There has been a lot of talk about Hillary Clinton’s missing emails. After turning over what we suspect were thousands of meaningless emails, Clinton (or at least a member of her personal staff) wiped the hard drive on her personal server that was used to store her communications.
Clinton claimed that she (or at least a member of her personal staff) reviewed the thousands of other emails (by searching for keywords that might indicate they contain official government phrases) and determined that everything else was ‘personal’ and so they deleted everything.
I don’t know about you but I have never completely wiped the hard drives on my computer until after I had copied all the important files (including personal data) and that was usually a long, drawn-out and usually painful experience. I usually end up copying entire directories to a new disk even if only some of the information is still important – there are just too many files to wade through, picking and choosing which ones to copy and which ones to delete (and I’m a fairly organized person who has separate directories for all sorts of things).
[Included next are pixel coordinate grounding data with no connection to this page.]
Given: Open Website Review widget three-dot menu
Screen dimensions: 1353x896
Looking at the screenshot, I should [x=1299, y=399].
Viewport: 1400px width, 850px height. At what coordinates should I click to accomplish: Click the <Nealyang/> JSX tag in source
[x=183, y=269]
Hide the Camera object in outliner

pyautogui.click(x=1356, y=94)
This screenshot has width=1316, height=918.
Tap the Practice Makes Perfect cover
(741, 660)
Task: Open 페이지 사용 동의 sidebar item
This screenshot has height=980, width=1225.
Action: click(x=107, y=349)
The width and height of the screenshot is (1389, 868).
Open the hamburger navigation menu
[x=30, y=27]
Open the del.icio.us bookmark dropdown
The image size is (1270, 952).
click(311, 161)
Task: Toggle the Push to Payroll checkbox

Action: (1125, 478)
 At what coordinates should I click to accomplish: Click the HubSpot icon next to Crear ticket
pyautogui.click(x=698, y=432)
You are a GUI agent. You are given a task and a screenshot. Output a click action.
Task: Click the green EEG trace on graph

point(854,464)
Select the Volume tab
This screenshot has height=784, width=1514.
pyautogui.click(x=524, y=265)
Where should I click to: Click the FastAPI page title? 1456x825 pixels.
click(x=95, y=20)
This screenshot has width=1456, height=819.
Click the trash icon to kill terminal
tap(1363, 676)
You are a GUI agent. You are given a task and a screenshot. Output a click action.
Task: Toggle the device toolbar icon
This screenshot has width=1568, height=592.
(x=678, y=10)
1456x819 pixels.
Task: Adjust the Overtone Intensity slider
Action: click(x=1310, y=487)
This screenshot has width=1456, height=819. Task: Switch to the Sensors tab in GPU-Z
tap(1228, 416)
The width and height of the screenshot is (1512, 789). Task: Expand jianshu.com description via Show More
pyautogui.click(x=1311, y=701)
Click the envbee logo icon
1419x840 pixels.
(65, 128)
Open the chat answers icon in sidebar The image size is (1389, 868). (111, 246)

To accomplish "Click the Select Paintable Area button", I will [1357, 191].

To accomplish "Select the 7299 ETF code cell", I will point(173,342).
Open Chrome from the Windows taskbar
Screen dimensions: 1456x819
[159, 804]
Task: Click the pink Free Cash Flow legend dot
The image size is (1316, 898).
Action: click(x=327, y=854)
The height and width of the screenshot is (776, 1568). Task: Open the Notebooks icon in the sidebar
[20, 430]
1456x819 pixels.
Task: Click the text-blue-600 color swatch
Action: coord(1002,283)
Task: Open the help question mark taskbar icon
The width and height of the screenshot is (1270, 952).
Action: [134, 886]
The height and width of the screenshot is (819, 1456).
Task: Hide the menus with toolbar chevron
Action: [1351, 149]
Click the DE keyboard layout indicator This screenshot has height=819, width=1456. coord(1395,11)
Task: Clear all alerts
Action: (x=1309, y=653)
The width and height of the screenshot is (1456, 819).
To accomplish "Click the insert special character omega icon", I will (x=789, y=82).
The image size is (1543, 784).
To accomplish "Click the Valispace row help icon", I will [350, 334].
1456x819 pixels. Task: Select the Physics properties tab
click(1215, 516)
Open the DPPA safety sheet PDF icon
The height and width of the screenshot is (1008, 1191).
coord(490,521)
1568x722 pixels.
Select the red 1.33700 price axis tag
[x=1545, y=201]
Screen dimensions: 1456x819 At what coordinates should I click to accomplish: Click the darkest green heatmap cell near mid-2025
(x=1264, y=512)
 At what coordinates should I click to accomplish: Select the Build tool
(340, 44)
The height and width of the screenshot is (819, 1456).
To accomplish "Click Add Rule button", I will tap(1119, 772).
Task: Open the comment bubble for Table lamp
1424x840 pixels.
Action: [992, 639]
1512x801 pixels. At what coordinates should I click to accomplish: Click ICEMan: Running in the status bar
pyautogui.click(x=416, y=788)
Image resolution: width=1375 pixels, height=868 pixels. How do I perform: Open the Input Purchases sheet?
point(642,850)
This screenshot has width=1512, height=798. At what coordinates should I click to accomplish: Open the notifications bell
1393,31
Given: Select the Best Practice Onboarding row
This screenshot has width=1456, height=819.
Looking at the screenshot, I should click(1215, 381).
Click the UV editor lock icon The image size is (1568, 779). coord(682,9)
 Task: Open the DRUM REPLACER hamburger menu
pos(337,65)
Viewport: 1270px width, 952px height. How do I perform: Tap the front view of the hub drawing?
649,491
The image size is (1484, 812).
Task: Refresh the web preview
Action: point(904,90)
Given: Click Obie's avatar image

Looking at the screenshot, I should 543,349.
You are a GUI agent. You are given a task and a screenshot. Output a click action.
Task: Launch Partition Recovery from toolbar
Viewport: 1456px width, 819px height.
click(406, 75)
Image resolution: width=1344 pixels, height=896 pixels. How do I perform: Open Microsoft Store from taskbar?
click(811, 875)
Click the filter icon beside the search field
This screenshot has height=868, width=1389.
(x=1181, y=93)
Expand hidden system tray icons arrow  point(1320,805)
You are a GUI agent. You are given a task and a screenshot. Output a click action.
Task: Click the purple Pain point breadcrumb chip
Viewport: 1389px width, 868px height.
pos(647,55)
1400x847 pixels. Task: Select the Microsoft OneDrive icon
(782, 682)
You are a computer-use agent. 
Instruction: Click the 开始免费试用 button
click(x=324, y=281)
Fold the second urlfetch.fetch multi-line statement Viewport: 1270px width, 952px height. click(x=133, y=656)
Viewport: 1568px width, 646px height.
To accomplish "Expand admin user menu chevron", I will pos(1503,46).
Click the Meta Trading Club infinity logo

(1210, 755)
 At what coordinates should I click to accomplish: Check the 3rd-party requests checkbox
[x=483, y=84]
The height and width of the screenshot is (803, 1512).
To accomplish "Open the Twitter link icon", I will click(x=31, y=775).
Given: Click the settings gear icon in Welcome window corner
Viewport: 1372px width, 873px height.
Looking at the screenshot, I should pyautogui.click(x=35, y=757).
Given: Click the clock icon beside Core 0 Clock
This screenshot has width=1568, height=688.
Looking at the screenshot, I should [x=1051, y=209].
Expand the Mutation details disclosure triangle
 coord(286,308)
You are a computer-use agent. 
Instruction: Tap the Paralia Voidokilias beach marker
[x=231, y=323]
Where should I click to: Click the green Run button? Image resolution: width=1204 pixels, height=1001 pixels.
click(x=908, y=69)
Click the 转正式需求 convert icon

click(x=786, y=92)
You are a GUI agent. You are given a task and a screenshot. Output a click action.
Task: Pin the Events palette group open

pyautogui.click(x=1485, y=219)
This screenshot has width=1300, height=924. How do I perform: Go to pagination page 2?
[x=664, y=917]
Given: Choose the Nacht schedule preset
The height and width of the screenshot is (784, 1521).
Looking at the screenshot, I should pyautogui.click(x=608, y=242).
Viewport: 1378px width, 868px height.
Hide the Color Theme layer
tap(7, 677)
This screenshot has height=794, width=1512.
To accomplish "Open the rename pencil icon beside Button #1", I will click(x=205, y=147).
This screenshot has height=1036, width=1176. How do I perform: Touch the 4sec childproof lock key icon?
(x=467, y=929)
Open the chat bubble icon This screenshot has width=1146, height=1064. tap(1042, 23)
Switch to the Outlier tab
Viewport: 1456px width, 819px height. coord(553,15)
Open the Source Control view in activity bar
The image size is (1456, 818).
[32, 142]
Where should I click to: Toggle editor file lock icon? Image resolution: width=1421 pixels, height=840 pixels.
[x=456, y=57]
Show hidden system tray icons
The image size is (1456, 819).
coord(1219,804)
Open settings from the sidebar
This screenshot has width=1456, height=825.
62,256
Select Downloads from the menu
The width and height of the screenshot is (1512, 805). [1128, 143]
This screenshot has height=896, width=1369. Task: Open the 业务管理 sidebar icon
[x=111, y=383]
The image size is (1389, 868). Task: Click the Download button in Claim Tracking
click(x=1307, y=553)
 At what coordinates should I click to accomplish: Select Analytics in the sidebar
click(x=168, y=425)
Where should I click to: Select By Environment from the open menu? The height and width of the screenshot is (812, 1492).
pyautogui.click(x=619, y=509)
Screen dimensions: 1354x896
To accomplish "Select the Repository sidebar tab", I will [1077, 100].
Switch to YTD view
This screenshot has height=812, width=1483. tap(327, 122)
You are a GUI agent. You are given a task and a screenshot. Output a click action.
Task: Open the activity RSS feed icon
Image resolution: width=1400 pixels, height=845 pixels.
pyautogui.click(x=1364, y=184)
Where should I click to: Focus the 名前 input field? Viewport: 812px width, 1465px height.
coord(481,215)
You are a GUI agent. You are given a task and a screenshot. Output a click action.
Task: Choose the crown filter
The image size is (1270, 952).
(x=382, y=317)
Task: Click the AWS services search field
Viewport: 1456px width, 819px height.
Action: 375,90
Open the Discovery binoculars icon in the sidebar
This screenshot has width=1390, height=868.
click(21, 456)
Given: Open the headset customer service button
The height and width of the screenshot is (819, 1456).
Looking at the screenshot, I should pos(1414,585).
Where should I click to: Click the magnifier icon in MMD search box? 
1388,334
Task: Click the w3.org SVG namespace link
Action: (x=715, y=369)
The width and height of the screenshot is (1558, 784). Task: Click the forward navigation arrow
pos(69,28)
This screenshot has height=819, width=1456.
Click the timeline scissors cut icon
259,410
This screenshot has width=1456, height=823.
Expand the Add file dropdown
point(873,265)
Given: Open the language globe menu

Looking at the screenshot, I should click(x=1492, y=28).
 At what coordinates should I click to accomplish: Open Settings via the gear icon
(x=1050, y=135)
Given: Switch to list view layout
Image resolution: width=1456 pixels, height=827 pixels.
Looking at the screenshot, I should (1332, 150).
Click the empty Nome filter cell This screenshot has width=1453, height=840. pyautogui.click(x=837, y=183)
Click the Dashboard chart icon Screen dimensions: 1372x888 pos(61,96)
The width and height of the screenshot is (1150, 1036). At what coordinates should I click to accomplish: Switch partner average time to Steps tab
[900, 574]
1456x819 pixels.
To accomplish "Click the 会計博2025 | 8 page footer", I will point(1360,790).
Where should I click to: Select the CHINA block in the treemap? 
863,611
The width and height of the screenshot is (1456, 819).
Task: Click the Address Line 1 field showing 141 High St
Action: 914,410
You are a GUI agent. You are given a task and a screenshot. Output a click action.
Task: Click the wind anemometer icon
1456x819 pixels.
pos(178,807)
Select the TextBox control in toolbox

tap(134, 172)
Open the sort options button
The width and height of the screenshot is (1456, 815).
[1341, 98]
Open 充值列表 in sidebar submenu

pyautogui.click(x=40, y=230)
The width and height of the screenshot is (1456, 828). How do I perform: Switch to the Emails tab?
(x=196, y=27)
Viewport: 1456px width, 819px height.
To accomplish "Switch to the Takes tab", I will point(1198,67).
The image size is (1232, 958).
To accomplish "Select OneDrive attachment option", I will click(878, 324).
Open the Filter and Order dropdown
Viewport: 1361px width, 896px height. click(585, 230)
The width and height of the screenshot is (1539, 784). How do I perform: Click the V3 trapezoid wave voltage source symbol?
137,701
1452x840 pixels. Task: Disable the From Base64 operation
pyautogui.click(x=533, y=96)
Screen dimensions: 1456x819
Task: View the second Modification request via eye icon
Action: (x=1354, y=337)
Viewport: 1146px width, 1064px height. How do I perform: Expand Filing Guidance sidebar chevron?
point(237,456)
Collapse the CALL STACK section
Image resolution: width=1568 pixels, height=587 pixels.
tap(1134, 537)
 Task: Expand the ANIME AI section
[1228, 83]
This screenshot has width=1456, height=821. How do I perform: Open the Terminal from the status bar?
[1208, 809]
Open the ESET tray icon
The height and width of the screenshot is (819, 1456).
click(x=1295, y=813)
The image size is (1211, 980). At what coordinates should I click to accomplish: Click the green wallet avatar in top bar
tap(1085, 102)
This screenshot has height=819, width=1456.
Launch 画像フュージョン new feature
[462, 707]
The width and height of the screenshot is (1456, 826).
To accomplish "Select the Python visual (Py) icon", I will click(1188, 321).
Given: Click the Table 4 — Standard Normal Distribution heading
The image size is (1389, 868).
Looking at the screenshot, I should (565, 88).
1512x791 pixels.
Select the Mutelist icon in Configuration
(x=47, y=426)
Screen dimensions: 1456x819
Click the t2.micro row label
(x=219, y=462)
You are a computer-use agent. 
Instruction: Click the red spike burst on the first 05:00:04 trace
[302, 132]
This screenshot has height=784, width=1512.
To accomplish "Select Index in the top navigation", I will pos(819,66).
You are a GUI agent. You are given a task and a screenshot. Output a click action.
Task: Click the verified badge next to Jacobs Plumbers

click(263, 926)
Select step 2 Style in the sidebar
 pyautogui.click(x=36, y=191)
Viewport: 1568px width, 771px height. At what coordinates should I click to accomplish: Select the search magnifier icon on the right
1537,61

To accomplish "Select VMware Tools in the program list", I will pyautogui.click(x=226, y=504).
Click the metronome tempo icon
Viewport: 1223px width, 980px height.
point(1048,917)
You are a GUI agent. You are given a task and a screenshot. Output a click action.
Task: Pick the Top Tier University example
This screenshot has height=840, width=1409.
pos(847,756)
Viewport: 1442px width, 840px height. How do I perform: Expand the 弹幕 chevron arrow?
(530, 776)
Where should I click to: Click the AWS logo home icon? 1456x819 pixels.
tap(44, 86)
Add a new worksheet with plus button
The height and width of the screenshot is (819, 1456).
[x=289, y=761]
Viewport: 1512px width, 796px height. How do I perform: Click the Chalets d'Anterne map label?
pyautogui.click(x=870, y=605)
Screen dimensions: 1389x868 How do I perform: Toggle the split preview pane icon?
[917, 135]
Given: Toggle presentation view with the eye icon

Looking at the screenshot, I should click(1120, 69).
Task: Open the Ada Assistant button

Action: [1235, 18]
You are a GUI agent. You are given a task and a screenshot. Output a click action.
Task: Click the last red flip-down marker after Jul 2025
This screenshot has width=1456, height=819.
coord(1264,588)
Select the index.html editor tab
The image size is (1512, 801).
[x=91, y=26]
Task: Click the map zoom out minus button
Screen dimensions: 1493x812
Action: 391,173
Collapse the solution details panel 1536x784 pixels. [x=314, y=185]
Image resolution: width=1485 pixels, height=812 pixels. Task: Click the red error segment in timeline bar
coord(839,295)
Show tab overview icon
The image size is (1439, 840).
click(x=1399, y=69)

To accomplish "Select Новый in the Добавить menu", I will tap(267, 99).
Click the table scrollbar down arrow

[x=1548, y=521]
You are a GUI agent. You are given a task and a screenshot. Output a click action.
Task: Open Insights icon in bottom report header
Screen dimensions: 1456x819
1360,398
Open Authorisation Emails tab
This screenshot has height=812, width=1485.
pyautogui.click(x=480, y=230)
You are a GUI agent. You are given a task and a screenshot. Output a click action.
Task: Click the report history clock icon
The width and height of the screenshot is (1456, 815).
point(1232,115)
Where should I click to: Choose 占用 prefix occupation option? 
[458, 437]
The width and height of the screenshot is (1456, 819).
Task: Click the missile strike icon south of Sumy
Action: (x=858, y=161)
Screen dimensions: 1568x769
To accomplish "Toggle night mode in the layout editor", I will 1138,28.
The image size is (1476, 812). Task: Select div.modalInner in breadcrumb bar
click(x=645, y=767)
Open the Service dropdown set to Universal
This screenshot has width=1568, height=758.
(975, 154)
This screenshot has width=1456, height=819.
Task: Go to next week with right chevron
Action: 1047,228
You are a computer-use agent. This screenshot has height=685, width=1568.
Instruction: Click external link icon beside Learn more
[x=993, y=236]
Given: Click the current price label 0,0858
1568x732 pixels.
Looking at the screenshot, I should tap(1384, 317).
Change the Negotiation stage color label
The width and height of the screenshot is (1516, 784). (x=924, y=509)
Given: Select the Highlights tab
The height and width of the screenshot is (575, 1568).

The only time someone wipes a hard drive completely is when they are selling their computer, are throwing it away or they are worried that someone is going to find something they don’t want found.
I also suspect that if you were Secretary of State the percentage of work-related emails would far outweigh the number of personal emails (unless you were shirking your official responsibilities).
But the question isn’t ‘what emails did Hillary want to hide?’ it’s more about how government officials are using and possibly abusing technology.
A number of critics have already pointed out that even with the missing 18.5 minutes of White House tapes Nixon did not have the authority to review the tapes and have portions erased at his personal discretion.
As tweeting and texting and social media begins to infiltrate the halls of Congress we are already seeing goofs and gaffs that reveal that many people simply don’t understand the power (and consequences) of technology.
Now I assume that Hillary’s personal tech-minions are reasonably adept at what they do and should be able to wipe a hard drive permanently (and I don’t mean simply moving emails to the trash bin or even reformatting the drive – neither act actually removes all traces of its content) but truly paranoid people use read/write sweeps, electromagnetic devices and finally drilling actual holes through the drives. Did they go to these extremes? And, if Hillary used Facebook, Google, or Apple, did her minions hack those companies to erase the copies of emails that those companies may have sucked up? Or the cellphone carrier she used? Did she ask the NSA to delete the copies of the data they most certainly collected, because if the NSA was going to spy on anyone, wouldn’t high-ranking elected officials be near the top of their lists?
Wiping her hard drives may have been a good start (if she was hiding anything) but does Hillary or her staff even realize that once something is transmitted in electronic form it can never be completely erased?